## Task item
Set down only the lines from the one containing "The height and" through the final line of the entries below, exactly as they stand, with no pictures.

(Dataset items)
########
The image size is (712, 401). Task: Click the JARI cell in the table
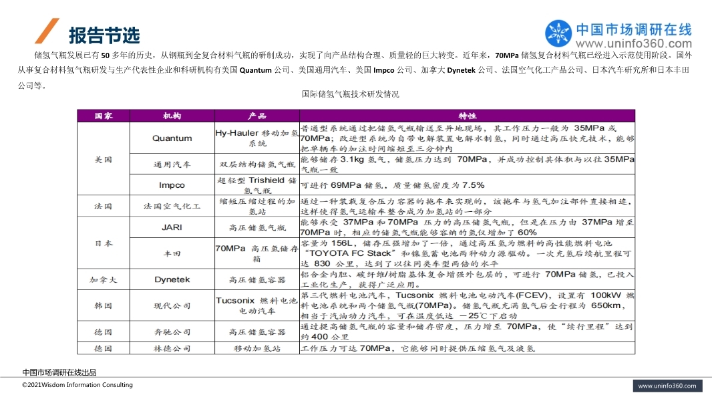[x=172, y=227]
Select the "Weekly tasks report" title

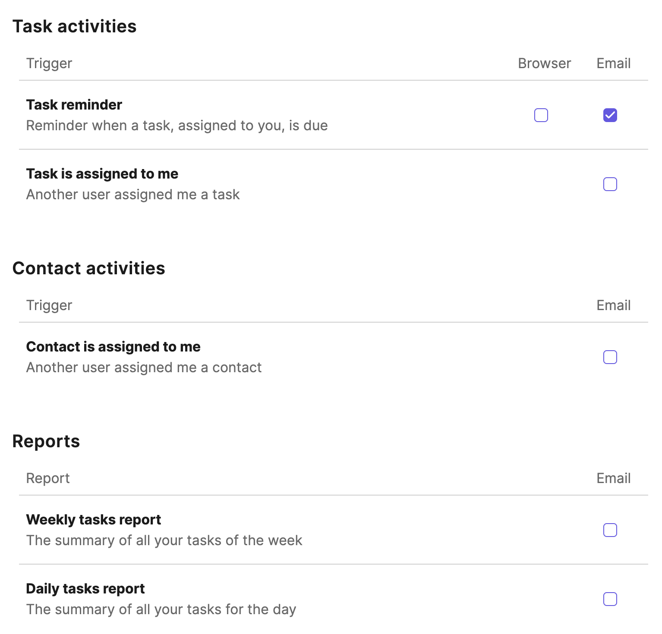point(94,520)
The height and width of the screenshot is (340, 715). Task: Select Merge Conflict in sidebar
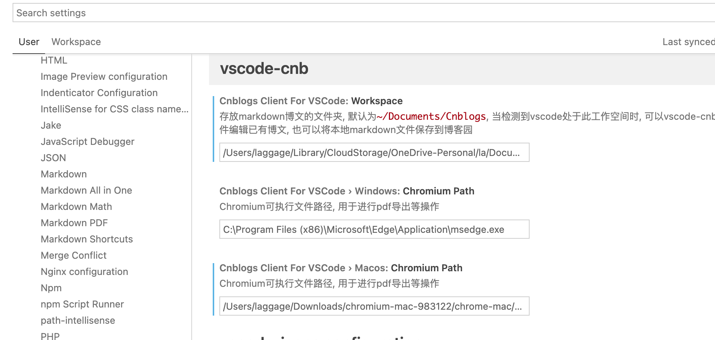point(73,255)
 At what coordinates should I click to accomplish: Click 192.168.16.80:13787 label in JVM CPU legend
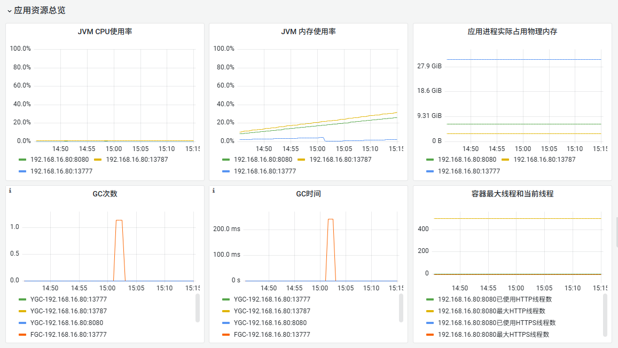pyautogui.click(x=137, y=160)
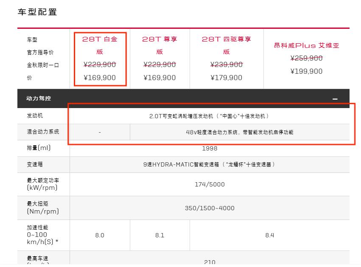The image size is (361, 267).
Task: Select the 28T 白金版 model heading
Action: pos(100,45)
########
## Task answer
The height and width of the screenshot is (340, 715). Task: Select Merge Conflict in sidebar
point(73,255)
 At what coordinates should I click to accomplish: Click 192.168.16.80:13787 label in JVM CPU legend
pyautogui.click(x=137, y=160)
The image size is (361, 267).
Task: Select the 28T 白金版 model heading
Action: pos(100,45)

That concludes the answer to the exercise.